**Problem description:**
A precise reproduction of every record below is needed, minus the pictures.

**Source material:**

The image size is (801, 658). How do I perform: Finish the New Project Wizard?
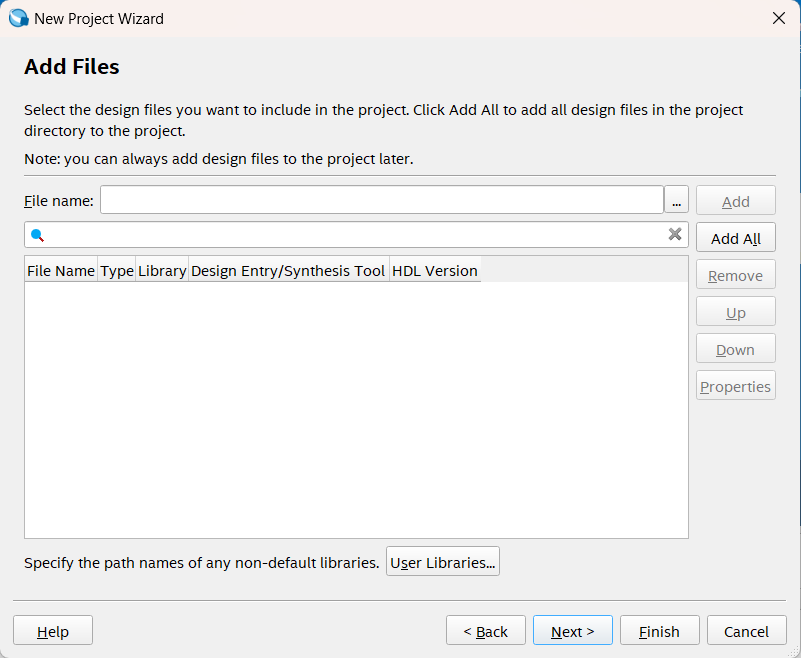point(659,631)
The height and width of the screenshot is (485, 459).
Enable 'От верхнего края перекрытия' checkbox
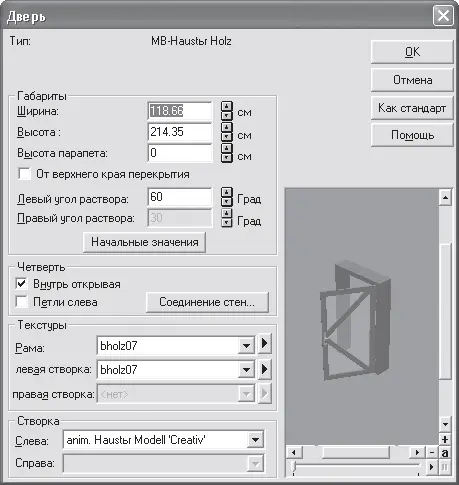25,174
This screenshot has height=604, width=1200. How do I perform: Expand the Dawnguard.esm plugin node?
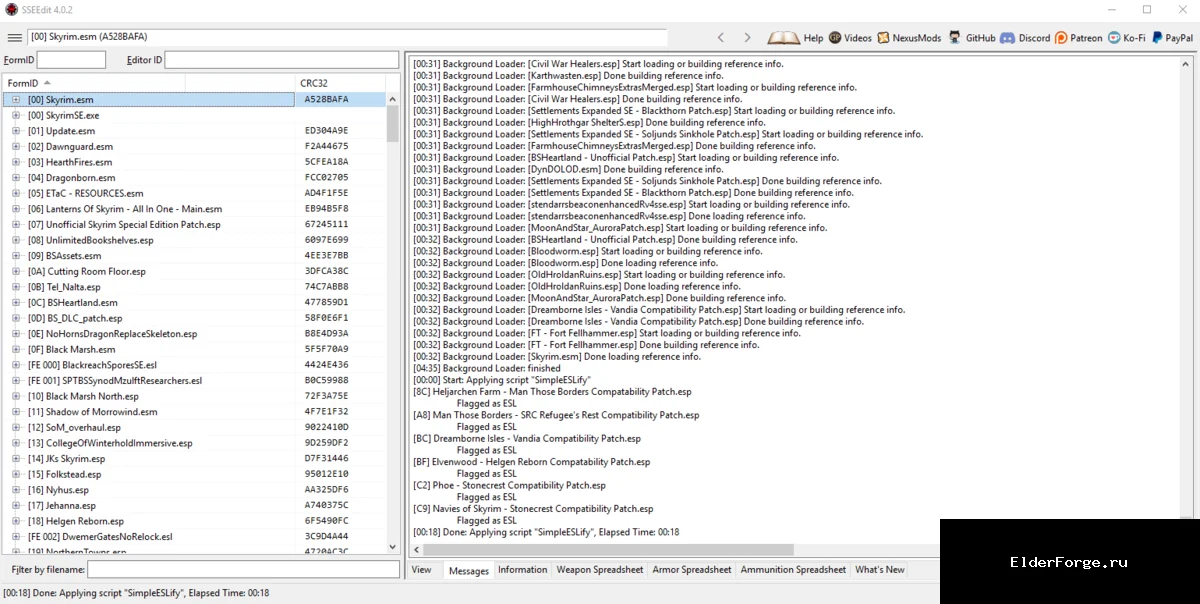pos(16,147)
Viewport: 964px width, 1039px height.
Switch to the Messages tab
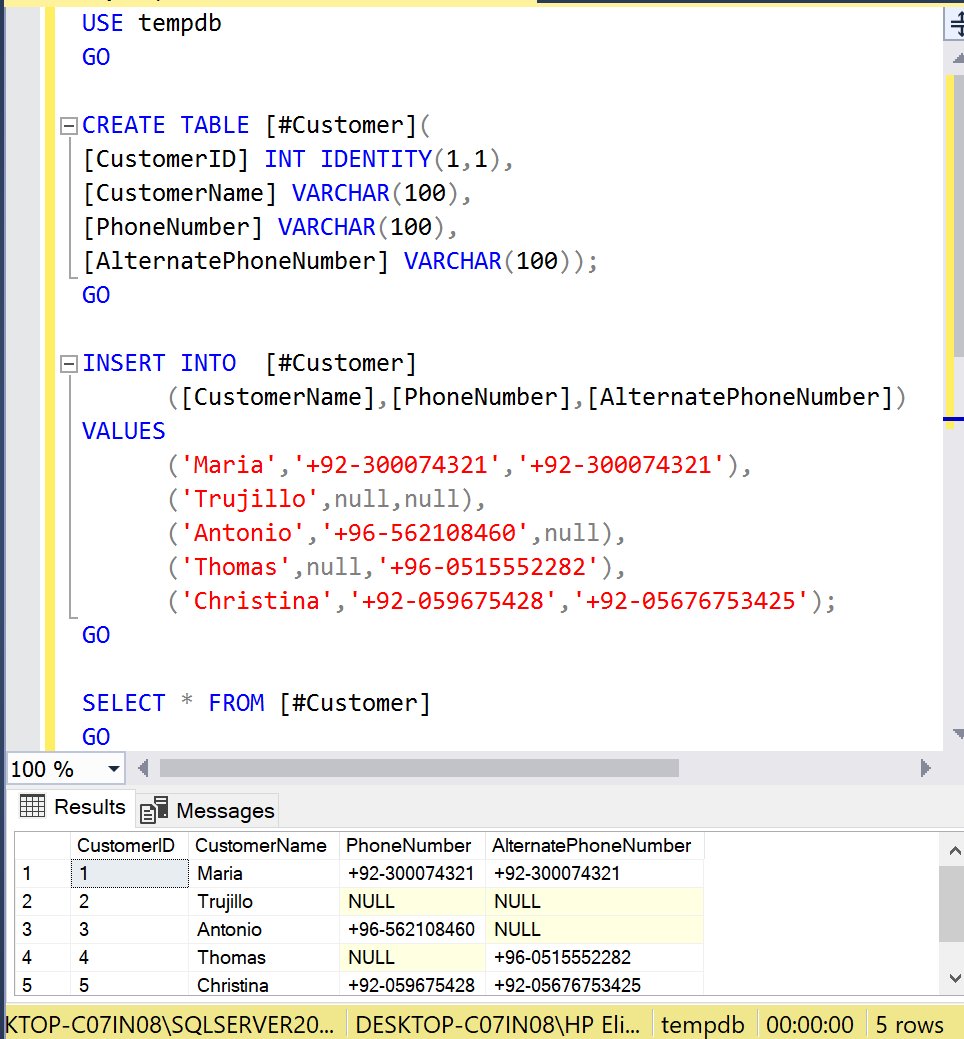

**Result of this exercise:**
The image size is (801, 658). How do I perform: Finish the New Project Wizard?
point(659,631)
The height and width of the screenshot is (485, 459).
Enable 'От верхнего края перекрытия' checkbox
25,174
This screenshot has height=604, width=1200. How do I perform: Expand the Dawnguard.esm plugin node?
pos(16,147)
Viewport: 964px width, 1039px height.
Switch to the Messages tab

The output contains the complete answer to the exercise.